Now we know the x-coordinate of our vertex is 1. To find the y-coordinate, we just plug this `x = 1` back into our original function:
`f(1) = -4(1)^2 + 8(1)`
`f(1) = -4(1) + 8`
`f(1) = -4 + 8`
`f(1) = 4`
So, our vertex is at the point (1, 4). That's the very top of our graph!

2. **Determining if it Opens Upward or Downward (Happy Face or Sad Face?):**
This part is super easy! We just look at the number in front of the `x^2` part (that's our `a` value).
If `a` is positive, the graph opens upward (like a happy smile!).
If `a` is negative, the graph opens downward (like a sad frown!).
Our `a` is -4, which is a negative number. So, our graph opens downward. It's a sad face, or a hill!

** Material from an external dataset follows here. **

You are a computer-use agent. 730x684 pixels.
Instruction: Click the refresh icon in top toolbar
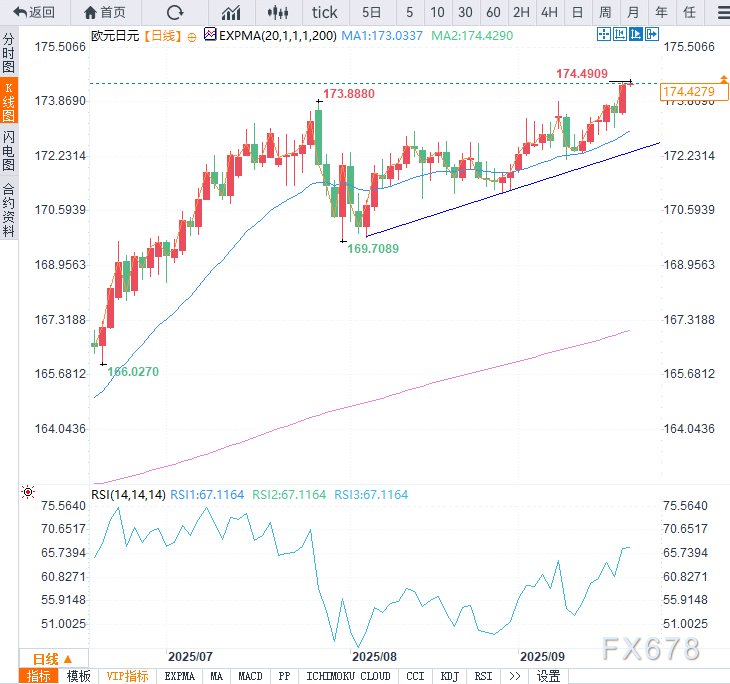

3. **Finding the Intercepts (Where it Crosses the Lines):**
* **Y-intercept:** This is where the graph crosses the 'y' line (the vertical one). To find it, we just imagine `x` is 0 and plug it into our function:
`f(0) = -4(0)^2 + 8(0)`
`f(0) = 0 + 0`
`f(0) = 0`
So, the graph crosses the y-axis at (0, 0).

* **X-intercepts:** These are where the graph crosses the 'x' line (the horizontal one). To find these, we set the whole function `f(x)` to 0 and solve for `x`:
`-4x^2 + 8x = 0`
I can see that both parts have an `x` and are multiples of -4, so I can "factor out" -4x:
`-4x(x - 2) = 0`
For this to be true, either `-4x` has to be 0 or `(x - 2)` has to be 0.
If `-4x = 0`, then `x = 0`.
If `x - 2 = 0`, then `x = 2`.
So, the graph crosses the x-axis at two points: (0, 0) and (2, 0).

4. **Sketching the Graph:**
Now that we have all the important points, we can sketch our graph!
* First, put a dot at the vertex (1, 4).
* Then, put dots at the intercepts: (0, 0) and (2, 0).
* Since we know the graph opens downward, just draw a smooth curve (like a hill) that starts from (0,0), goes up to the vertex (1,4), and then comes back down through (2,0). It's symmetrical too!